But P.E. is important, says Dr. Hoang. "If you look at those recommended
standards for P.E. instruction in elementary schools, it breaks down to
30 minutes a day--in other words, that's half of the 60 minutes of
physical activity kids should have each day. Losing P.E. time means a
significant loss of opportunity for exercise that kids need to make up
elsewhere in their day. "
How can you ensure your child is getting the necessary physical education
time? Dr. Hoang suggests talking with your child's teacher or a school
administrator to see what the campus P.E. program entails. "At least
of half of every P.E. class should have students moving and active--no
sitting on the bleachers for long stretches or team sports where kids
don't get much opportunity to play," Dr. Hoang says. "Find
out if the school has a teacher in charge of the P.E. curriculum and see
what is planned for your child's grade level." If you think there
aren't enough minutes of P.E., ask how you can help as a volunteer.
"Parents can support the work of a P.E. teacher by helping run organized
games or physical fitness sessions with calisthenics," Dr. Hoang says.
Parents can also help supplement P.E. programs by organizing before- and
after-school fitness clubs. "Some schools offer extracurricular programs
in running, yoga, Zumba or dance," Dr. Hoang says.
Also, encourage your child to run around and play during recess. "While
it may be tempting for your child to just hang out and talk with their
friends, suggest that they start a game of kickball or four square, or
even just use the playground equipment," Dr. Hoang says. "Lunch
recess is another good time to volunteer and oversee organized activity,
such as soccer or jump roping." High schoolers who have fulfilled
their P.E. requirement should play on a school's sports team or in
an after-school rec league. "Organized sports offers the chance for
skill-based learning along with physical activity."

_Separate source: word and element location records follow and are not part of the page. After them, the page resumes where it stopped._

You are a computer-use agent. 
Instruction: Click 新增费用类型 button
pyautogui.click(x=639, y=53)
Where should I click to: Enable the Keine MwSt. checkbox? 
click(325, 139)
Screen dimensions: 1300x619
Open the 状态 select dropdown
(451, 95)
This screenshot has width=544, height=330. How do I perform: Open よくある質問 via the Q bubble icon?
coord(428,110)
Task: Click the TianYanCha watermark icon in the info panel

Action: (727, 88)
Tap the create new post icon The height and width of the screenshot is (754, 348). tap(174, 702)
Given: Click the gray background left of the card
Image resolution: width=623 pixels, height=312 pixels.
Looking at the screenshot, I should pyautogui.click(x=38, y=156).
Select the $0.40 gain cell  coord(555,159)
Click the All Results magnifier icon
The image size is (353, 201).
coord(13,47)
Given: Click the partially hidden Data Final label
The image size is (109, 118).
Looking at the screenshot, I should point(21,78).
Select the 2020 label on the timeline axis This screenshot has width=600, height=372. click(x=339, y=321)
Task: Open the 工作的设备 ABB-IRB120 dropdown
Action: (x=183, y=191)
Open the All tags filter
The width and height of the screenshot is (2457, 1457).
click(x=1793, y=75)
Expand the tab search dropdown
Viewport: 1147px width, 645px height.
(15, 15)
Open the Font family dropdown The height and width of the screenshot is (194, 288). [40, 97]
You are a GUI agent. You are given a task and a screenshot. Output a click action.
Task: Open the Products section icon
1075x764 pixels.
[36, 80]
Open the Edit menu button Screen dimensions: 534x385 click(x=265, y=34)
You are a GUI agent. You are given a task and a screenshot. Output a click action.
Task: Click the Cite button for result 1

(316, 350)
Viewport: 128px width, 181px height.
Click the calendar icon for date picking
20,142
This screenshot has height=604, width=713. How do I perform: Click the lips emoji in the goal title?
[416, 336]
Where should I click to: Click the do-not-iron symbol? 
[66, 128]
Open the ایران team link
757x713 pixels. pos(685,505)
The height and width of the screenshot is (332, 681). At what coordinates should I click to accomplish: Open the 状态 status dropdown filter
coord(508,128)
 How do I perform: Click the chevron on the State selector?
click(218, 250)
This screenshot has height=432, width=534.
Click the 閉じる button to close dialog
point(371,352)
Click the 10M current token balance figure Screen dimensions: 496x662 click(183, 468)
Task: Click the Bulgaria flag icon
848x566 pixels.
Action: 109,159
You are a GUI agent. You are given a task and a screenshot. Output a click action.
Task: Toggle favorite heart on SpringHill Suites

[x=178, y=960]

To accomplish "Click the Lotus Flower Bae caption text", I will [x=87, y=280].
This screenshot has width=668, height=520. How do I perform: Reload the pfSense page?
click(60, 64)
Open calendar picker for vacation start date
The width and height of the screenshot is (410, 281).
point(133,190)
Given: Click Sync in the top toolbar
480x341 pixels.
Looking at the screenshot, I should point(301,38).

Finally, make sure your child is active at home. "Homework, extracurricular
activities, family dinners--they all are important," Dr. Hoang says.
"But it's easy to fit in 30 minutes at a park or even a family
walk around the block after dinner. Limiting the screen time to do more
exercise encourages a healthy and active lifestyle. Doing the activity
as a family serves as a great bonding time as well."